Induction of homologue of Slimb ubiquitin ligase receptor by mitogen signaling

Homologue of Slimb (HOS) is the substrate-recognizing component of the SCF^HOS-Roc1 E3 ubiquitin protein ligase. This ligase mediates ubiquitination of the inhibitor of NF-κB transcription factor (IκB). We have found that HOS is highly expressed in a number of human cancer cell lines. The rates of the HOS gene transcription as well as HOS mRNA and protein levels were up-regulated in cells treated with mitogens or transfected with the inducers of mitogen-activated protein kinase pathway.
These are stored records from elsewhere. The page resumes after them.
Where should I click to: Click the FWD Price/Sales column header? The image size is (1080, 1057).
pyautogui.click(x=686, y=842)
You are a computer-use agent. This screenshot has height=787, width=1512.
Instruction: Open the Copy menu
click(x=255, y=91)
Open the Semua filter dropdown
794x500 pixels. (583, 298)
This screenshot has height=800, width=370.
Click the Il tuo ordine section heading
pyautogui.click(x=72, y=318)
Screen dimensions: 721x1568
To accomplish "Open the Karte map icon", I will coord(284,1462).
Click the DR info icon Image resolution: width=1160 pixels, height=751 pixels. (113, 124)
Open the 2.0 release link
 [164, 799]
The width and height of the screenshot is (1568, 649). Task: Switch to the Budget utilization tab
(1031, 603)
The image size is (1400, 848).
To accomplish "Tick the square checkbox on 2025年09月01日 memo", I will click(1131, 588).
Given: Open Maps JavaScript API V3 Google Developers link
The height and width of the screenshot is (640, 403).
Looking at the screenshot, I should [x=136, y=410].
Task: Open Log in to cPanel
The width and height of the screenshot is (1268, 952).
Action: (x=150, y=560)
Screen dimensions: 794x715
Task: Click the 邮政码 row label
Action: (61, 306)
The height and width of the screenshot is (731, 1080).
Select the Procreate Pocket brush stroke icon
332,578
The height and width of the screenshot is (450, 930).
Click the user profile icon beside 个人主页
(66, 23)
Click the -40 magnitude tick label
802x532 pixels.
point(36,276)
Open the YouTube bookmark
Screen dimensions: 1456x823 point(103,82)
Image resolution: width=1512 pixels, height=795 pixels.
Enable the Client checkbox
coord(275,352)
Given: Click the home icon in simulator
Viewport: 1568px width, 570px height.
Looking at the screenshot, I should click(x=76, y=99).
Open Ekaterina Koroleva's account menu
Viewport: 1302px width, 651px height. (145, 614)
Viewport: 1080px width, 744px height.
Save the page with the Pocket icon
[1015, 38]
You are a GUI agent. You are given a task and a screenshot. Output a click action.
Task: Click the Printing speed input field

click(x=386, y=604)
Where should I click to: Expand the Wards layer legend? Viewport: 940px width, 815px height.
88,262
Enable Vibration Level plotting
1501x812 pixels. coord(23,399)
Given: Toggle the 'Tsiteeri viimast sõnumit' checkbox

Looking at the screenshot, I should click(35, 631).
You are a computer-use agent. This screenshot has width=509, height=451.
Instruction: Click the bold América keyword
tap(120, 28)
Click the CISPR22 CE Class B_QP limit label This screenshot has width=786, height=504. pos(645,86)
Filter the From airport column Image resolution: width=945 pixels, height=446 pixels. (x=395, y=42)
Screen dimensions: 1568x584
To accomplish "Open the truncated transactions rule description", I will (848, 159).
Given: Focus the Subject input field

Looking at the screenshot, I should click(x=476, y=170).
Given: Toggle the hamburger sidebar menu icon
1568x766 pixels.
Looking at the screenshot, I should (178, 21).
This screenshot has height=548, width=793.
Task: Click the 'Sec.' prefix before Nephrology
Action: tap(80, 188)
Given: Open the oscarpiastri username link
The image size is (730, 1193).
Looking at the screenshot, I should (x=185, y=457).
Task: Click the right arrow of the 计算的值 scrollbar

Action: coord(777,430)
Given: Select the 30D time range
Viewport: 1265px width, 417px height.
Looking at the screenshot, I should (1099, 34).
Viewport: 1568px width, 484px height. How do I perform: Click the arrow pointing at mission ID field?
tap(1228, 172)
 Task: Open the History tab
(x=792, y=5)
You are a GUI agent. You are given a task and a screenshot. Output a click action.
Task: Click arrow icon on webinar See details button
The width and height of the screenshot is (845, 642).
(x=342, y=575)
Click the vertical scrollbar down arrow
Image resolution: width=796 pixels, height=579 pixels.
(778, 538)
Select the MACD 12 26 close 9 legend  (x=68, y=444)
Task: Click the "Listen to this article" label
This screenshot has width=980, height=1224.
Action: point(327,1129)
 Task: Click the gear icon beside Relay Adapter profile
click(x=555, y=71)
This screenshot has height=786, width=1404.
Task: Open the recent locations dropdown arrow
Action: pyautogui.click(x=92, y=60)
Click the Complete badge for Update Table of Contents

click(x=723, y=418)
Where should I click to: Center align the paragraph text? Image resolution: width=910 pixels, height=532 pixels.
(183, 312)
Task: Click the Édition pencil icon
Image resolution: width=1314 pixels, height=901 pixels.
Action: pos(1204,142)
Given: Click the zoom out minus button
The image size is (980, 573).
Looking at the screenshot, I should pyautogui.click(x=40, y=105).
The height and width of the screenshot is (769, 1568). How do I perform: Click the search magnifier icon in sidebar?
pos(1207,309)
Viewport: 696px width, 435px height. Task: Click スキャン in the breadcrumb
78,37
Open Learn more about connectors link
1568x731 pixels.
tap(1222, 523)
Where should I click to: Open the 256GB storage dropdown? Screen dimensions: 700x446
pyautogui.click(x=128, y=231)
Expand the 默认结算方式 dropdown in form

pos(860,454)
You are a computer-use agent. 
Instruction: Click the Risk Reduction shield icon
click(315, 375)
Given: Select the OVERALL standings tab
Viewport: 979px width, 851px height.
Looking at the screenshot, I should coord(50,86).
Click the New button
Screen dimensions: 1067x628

Conversely, mitogen withdrawal strikingly reduced HOS levels during differentiation of mouse myoblasts. Activators of mitogen-activated protein kinase accelerated IκBα degradation and increased NF-κB transcriptional activity. Inhibition of HOS function via expression of dominant negative HOS (HOS^ΔF) initiated mouse myoblast differentiation and prevented Ras-mediated acceleration of IκBα degradation as well as NF-κB trans-activation and transformation of NIH3T3 cells. These data link the induction of HOS in proliferating cells with mitogen-signaling-dependent inhibition of cell differentiation and promotion of cell transformation.